Transcribe the full listing below exactly.

═══ Available data

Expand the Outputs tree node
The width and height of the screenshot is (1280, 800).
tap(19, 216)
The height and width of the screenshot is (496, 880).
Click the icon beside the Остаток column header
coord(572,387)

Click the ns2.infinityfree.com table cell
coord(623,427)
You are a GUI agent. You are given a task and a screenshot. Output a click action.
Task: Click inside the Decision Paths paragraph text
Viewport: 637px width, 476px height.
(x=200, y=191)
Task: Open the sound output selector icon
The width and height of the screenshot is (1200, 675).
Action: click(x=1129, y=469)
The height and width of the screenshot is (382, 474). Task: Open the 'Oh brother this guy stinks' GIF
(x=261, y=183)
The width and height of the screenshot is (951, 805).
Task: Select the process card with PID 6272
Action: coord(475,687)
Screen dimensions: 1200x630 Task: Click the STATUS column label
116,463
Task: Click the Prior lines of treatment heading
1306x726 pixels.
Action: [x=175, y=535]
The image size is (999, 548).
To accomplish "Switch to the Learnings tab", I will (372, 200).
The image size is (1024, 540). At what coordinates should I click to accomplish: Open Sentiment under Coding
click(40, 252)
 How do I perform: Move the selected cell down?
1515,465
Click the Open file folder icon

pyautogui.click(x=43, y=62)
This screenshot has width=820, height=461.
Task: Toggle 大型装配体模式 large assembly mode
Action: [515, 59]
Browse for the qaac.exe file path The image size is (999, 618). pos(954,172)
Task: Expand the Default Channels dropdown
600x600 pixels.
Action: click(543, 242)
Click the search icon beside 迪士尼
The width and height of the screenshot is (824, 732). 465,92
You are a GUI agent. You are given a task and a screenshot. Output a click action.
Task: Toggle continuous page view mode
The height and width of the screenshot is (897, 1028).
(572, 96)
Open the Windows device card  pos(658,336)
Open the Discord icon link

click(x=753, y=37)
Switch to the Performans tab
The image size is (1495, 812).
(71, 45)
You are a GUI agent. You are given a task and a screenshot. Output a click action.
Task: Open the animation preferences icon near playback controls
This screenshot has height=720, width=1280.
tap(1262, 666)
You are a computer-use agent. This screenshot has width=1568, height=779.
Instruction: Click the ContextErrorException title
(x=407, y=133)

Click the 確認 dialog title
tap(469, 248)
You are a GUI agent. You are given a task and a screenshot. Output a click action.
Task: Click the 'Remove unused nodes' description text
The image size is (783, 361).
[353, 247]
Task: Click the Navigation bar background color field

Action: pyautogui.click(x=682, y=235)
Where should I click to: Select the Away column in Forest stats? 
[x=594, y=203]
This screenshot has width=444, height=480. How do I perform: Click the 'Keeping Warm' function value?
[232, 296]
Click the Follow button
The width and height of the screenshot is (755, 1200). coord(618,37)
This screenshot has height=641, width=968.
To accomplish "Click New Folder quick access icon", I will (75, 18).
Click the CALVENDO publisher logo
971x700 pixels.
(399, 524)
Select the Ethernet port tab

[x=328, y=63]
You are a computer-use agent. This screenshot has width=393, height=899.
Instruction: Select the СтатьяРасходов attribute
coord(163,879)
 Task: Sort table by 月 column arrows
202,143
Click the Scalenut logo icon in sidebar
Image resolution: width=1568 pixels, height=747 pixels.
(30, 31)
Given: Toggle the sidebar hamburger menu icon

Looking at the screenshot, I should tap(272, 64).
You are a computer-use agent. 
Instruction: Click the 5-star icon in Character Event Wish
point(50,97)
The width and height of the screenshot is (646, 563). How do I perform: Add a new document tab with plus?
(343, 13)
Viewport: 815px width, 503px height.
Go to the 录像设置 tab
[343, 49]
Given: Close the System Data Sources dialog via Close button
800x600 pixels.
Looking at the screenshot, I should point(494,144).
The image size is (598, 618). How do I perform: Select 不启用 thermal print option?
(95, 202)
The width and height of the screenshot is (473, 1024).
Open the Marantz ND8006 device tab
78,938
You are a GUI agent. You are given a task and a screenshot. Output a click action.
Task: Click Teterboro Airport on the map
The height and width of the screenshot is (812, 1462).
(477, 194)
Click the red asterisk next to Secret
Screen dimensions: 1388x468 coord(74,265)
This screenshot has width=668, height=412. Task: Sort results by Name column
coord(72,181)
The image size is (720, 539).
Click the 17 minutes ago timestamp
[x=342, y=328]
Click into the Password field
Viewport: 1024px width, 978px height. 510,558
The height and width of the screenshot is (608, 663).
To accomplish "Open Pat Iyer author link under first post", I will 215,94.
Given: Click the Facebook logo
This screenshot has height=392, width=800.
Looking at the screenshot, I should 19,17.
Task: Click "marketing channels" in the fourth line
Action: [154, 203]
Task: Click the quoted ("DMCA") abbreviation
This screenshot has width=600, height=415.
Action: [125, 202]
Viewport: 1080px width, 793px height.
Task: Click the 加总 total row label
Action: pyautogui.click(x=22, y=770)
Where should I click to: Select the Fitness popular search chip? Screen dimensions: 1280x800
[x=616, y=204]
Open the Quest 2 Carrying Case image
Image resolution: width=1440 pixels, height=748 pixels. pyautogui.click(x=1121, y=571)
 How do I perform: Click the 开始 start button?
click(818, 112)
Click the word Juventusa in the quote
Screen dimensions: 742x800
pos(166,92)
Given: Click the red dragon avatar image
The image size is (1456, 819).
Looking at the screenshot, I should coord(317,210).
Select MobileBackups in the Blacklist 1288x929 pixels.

══════

Written answer:
Expand the Outputs tree node
The width and height of the screenshot is (1280, 800).
tap(19, 216)
The height and width of the screenshot is (496, 880).
Click the icon beside the Остаток column header
coord(572,387)

Click the ns2.infinityfree.com table cell
coord(623,427)
You are a GUI agent. You are given a task and a screenshot. Output a click action.
Task: Click inside the Decision Paths paragraph text
Viewport: 637px width, 476px height.
(x=200, y=191)
Task: Open the sound output selector icon
The width and height of the screenshot is (1200, 675).
Action: click(x=1129, y=469)
The height and width of the screenshot is (382, 474). Task: Open the 'Oh brother this guy stinks' GIF
(x=261, y=183)
The width and height of the screenshot is (951, 805).
Task: Select the process card with PID 6272
Action: coord(475,687)
Screen dimensions: 1200x630 Task: Click the STATUS column label
116,463
Task: Click the Prior lines of treatment heading
1306x726 pixels.
Action: [x=175, y=535]
The image size is (999, 548).
To accomplish "Switch to the Learnings tab", I will (372, 200).
The image size is (1024, 540). At what coordinates should I click to accomplish: Open Sentiment under Coding
click(40, 252)
 How do I perform: Move the selected cell down?
1515,465
Click the Open file folder icon

pyautogui.click(x=43, y=62)
This screenshot has width=820, height=461.
Task: Toggle 大型装配体模式 large assembly mode
Action: [515, 59]
Browse for the qaac.exe file path The image size is (999, 618). pos(954,172)
Task: Expand the Default Channels dropdown
600x600 pixels.
Action: click(543, 242)
Click the search icon beside 迪士尼
The width and height of the screenshot is (824, 732). 465,92
You are a GUI agent. You are given a task and a screenshot. Output a click action.
Task: Toggle continuous page view mode
The height and width of the screenshot is (897, 1028).
(572, 96)
Open the Windows device card  pos(658,336)
Open the Discord icon link

click(x=753, y=37)
Switch to the Performans tab
The image size is (1495, 812).
(71, 45)
You are a GUI agent. You are given a task and a screenshot. Output a click action.
Task: Open the animation preferences icon near playback controls
This screenshot has height=720, width=1280.
tap(1262, 666)
You are a computer-use agent. This screenshot has width=1568, height=779.
Instruction: Click the ContextErrorException title
(x=407, y=133)

Click the 確認 dialog title
tap(469, 248)
You are a GUI agent. You are given a task and a screenshot. Output a click action.
Task: Click the 'Remove unused nodes' description text
The image size is (783, 361).
[353, 247]
Task: Click the Navigation bar background color field

Action: pyautogui.click(x=682, y=235)
Where should I click to: Select the Away column in Forest stats? 
[x=594, y=203]
This screenshot has width=444, height=480. How do I perform: Click the 'Keeping Warm' function value?
[232, 296]
Click the Follow button
The width and height of the screenshot is (755, 1200). coord(618,37)
This screenshot has height=641, width=968.
To accomplish "Click New Folder quick access icon", I will (75, 18).
Click the CALVENDO publisher logo
971x700 pixels.
(399, 524)
Select the Ethernet port tab

[x=328, y=63]
You are a computer-use agent. This screenshot has width=393, height=899.
Instruction: Select the СтатьяРасходов attribute
coord(163,879)
 Task: Sort table by 月 column arrows
202,143
Click the Scalenut logo icon in sidebar
Image resolution: width=1568 pixels, height=747 pixels.
(30, 31)
Given: Toggle the sidebar hamburger menu icon

Looking at the screenshot, I should tap(272, 64).
You are a computer-use agent. 
Instruction: Click the 5-star icon in Character Event Wish
point(50,97)
The width and height of the screenshot is (646, 563). How do I perform: Add a new document tab with plus?
(343, 13)
Viewport: 815px width, 503px height.
Go to the 录像设置 tab
[343, 49]
Given: Close the System Data Sources dialog via Close button
800x600 pixels.
Looking at the screenshot, I should point(494,144).
The image size is (598, 618). How do I perform: Select 不启用 thermal print option?
(95, 202)
The width and height of the screenshot is (473, 1024).
Open the Marantz ND8006 device tab
78,938
You are a GUI agent. You are given a task and a screenshot. Output a click action.
Task: Click Teterboro Airport on the map
The height and width of the screenshot is (812, 1462).
(477, 194)
Click the red asterisk next to Secret
Screen dimensions: 1388x468 coord(74,265)
This screenshot has width=668, height=412. Task: Sort results by Name column
coord(72,181)
The image size is (720, 539).
Click the 17 minutes ago timestamp
[x=342, y=328]
Click into the Password field
Viewport: 1024px width, 978px height. 510,558
The height and width of the screenshot is (608, 663).
To accomplish "Open Pat Iyer author link under first post", I will 215,94.
Given: Click the Facebook logo
This screenshot has height=392, width=800.
Looking at the screenshot, I should 19,17.
Task: Click "marketing channels" in the fourth line
Action: [154, 203]
Task: Click the quoted ("DMCA") abbreviation
This screenshot has width=600, height=415.
Action: [125, 202]
Viewport: 1080px width, 793px height.
Task: Click the 加总 total row label
Action: pyautogui.click(x=22, y=770)
Where should I click to: Select the Fitness popular search chip? Screen dimensions: 1280x800
[x=616, y=204]
Open the Quest 2 Carrying Case image
Image resolution: width=1440 pixels, height=748 pixels. pyautogui.click(x=1121, y=571)
 How do I perform: Click the 开始 start button?
click(818, 112)
Click the word Juventusa in the quote
Screen dimensions: 742x800
pos(166,92)
Given: Click the red dragon avatar image
The image size is (1456, 819).
Looking at the screenshot, I should coord(317,210).
Select MobileBackups in the Blacklist 1288x929 pixels.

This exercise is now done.